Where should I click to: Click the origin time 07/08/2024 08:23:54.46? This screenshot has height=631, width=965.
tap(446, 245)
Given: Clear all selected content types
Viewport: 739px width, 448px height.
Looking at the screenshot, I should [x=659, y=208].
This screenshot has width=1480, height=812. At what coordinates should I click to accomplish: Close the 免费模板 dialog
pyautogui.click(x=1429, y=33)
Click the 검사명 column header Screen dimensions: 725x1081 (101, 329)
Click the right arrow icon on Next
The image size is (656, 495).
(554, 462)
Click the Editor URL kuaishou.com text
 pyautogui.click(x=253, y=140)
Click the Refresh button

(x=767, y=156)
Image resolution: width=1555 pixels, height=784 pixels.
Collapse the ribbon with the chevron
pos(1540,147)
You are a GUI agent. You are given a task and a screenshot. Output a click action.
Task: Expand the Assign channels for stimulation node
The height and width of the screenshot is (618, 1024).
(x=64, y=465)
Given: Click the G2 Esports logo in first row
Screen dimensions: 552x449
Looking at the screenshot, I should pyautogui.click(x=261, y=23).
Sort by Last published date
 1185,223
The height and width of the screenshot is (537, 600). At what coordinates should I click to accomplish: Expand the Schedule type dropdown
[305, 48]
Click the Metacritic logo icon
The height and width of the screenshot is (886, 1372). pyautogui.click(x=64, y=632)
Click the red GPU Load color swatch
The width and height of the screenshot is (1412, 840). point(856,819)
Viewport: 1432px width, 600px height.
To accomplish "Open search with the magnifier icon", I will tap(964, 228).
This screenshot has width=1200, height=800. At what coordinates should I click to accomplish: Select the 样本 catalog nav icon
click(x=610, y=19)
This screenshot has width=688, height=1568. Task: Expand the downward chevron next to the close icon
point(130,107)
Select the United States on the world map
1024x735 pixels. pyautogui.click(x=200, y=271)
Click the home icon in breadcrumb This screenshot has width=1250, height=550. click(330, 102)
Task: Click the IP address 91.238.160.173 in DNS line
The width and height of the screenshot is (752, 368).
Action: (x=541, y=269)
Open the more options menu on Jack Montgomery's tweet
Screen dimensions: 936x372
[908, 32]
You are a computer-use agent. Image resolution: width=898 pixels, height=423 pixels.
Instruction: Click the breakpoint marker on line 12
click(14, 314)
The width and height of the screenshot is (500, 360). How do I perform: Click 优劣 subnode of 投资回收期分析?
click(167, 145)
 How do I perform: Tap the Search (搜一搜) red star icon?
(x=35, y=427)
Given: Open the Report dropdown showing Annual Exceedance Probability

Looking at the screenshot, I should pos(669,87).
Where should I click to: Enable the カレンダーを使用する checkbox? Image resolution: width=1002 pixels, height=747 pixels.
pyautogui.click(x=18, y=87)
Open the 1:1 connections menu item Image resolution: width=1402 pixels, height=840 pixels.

* * * * *

## Work request
Identify every line above that includes the word "agent", and show those lines.

## Answer to this task
You are a GUI agent. You are given a task and a screenshot. Output a click action.
You are a computer-use agent. Image resolution: width=898 pixels, height=423 pixels.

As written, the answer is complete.